Abstract
Magnolia odoratissima Law et R. Z. Zhou only produced in Yunnan Province of China. The species with extremely small populations and critically endangered, and now is affirmed as the second most important protection of wild plants in China. In this study, the complete chloroplast genome (cp) of M. odoratissima was sequenced, assembled and analyzed. Our results indicated that the cp genome of M. odoratissima was 159,536 bp in length, containing a large single copy (LSC, 87,688 bp) region and a small single copy (SSC, 18,764 bp) region separated by two reduced inverted repeats (IRs, 26,543 bp). A total of 114 unique genes were identified, including 80 protein-coding genes, 30 transfer RNA (tRNA) genes and 4 ribosomal RNA (rRNA) genes. The overall GC content of M. odoratissima cp genome was 39.3%. Most of the 88 simple sequence repeats (SSRs) were mononucleotides motifs of A/T types and were found to be located in non-coding regions. Phylogenetic analysis of M. odoratissima showed that M. odoratissima was the base group of genus Magnolia with strongly bootstrap supported.

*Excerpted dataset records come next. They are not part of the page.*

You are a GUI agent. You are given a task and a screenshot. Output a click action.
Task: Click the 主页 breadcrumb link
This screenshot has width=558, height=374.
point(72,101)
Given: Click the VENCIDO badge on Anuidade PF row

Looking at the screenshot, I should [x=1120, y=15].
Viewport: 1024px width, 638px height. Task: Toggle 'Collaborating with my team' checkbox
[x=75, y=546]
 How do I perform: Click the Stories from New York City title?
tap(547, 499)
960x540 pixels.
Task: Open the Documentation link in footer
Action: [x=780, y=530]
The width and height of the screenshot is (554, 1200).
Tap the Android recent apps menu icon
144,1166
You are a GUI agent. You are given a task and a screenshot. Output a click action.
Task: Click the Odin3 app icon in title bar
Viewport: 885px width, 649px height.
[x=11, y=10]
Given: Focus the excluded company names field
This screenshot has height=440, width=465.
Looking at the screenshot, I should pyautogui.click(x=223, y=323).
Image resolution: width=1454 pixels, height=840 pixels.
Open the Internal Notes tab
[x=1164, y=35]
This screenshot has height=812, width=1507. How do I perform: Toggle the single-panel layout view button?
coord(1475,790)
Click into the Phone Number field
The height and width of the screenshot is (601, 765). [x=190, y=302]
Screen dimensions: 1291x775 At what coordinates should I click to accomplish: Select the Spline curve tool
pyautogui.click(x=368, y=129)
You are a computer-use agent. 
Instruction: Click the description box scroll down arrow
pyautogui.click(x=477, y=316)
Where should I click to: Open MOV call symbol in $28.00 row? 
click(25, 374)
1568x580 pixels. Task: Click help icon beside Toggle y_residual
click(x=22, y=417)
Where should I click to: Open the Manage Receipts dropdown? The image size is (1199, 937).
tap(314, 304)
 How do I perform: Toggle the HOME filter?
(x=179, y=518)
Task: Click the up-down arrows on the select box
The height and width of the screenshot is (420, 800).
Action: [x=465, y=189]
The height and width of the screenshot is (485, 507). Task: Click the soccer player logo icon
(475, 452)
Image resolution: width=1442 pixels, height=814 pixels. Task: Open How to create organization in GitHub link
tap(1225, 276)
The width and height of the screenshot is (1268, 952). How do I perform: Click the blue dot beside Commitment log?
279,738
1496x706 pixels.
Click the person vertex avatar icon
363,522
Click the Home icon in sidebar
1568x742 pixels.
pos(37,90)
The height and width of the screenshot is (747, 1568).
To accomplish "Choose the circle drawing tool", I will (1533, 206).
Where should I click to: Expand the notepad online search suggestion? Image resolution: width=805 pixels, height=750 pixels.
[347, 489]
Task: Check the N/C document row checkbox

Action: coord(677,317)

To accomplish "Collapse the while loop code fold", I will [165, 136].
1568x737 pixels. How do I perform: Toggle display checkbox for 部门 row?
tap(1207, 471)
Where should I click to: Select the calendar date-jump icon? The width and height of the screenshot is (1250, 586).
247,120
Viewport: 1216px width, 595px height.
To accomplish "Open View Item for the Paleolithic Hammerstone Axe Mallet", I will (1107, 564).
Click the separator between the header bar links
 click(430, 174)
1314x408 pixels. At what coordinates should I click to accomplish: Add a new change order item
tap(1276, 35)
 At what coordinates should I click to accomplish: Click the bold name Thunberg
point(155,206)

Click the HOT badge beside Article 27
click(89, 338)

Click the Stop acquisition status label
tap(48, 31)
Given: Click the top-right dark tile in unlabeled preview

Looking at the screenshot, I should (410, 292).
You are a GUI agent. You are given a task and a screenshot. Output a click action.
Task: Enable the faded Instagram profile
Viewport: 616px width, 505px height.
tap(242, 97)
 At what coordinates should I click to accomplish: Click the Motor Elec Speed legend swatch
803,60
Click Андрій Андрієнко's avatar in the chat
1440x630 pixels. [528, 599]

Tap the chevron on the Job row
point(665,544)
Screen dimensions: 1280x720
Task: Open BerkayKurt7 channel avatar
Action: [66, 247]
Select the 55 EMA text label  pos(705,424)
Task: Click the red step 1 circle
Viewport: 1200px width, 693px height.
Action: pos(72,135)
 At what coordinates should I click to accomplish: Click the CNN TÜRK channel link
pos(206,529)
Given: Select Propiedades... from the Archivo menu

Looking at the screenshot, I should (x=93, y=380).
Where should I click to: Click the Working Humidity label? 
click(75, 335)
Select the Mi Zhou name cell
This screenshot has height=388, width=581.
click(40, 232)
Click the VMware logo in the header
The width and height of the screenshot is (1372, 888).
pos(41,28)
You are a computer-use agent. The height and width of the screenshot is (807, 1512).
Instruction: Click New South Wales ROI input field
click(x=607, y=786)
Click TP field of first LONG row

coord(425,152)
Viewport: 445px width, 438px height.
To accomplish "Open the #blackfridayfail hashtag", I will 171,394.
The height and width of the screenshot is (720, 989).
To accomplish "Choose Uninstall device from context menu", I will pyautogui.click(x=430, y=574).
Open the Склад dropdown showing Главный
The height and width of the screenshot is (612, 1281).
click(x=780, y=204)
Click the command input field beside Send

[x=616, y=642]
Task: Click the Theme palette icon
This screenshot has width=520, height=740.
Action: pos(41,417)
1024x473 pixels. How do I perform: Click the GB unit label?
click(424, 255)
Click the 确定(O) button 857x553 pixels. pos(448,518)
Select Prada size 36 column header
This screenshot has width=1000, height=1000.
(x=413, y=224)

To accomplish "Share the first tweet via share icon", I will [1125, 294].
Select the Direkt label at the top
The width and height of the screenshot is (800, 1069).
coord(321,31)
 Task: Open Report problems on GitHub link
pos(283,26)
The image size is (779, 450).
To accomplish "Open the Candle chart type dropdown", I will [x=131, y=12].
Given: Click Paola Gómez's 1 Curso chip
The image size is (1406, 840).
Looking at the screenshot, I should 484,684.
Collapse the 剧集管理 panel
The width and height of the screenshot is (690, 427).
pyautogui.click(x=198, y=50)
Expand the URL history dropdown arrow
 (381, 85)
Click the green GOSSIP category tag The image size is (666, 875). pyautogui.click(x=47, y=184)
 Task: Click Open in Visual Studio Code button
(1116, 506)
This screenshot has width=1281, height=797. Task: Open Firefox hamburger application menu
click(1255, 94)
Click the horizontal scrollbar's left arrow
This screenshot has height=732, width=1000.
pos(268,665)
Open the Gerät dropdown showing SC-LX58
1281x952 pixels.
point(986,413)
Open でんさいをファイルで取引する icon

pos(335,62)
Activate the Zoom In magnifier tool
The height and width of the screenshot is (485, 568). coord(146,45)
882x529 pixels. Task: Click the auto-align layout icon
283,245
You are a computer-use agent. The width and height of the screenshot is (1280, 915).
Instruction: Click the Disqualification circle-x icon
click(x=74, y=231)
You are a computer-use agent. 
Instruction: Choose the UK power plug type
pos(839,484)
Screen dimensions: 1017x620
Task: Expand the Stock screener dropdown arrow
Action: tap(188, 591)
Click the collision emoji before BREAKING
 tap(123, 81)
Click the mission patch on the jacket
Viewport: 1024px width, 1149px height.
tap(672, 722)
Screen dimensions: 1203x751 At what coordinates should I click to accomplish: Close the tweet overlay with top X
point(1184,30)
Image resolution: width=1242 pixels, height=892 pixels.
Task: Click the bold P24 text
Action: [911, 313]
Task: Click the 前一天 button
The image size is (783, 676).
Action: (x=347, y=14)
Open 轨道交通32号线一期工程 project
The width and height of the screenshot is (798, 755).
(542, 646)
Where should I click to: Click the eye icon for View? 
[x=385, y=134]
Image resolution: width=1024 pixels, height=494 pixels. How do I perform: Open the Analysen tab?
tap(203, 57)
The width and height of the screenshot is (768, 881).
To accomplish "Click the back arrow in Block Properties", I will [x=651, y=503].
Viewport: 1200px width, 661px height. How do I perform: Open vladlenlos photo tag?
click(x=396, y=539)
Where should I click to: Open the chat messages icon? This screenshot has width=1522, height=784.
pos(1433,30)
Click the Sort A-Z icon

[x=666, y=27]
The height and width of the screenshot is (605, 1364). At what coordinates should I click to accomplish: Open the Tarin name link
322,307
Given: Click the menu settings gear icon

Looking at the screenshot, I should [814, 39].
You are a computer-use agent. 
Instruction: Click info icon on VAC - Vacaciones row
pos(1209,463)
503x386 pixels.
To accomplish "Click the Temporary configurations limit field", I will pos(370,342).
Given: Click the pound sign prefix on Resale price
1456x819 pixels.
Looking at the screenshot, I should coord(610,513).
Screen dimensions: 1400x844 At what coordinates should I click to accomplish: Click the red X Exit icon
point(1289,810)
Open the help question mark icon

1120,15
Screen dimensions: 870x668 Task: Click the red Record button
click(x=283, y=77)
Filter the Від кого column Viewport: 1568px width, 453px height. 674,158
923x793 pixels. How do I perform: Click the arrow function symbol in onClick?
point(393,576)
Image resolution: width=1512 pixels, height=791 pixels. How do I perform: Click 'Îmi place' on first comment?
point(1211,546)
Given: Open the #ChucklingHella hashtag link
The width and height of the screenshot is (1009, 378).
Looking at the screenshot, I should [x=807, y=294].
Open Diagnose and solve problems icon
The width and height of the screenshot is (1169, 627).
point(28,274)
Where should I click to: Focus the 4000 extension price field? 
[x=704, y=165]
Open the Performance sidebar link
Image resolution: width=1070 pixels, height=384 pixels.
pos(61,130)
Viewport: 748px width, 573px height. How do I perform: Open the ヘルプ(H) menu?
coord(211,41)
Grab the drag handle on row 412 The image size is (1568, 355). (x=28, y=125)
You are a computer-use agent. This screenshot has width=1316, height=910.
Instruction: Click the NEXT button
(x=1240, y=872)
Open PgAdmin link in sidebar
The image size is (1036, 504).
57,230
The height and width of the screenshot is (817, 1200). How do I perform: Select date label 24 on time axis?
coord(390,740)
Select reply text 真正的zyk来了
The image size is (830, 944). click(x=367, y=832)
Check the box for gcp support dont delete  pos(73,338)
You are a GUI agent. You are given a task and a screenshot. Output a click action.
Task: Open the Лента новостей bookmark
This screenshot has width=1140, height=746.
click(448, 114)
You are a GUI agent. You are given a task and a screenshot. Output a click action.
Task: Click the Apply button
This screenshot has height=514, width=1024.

Magnolia odoratissima Law et R. Z. Zhou is an ornamental shrub species, which belongs to the genus Magnolia of the Magnoliaceae. M. odoratissima sparsely distributed in limestone habitats of Xichou, Maguan and Malipo counties in Yunnan Province of China. In recent years, the nature habitat of M. odoratissima was severely damaged by over-exploitation, Field survey showed that M. odoratissima population fell sharply and now only five populations were remained on limestone mountains (He et al. Citation2018). It is the extremely small population species endemic to Yunnan province and ‘Endangered’ species in IUCN Red List (http://www.iucnredlist.org/). The age grade of M. odoratissima is relatively stable. The main reason for the decline of population is lack of illumination, the low seed yield and the competition among the associated tree species (He et al. Citation2018). It is urgent to take effective measures to protect this endangered and endemic species based on field investigation and scientific research. In addition, its phylogenetic position is still unclear in previous studies because of the lack of sampling. Here we characterized the complete chloroplast (cp) genome sequence of M. odoratissima based on the genome skimming sequencing data, detected the occurrence, type and distribution of simple sequence repeats (SSRs) and constructed the phylogenetic tree based on the maximum-likelihood (ML) method.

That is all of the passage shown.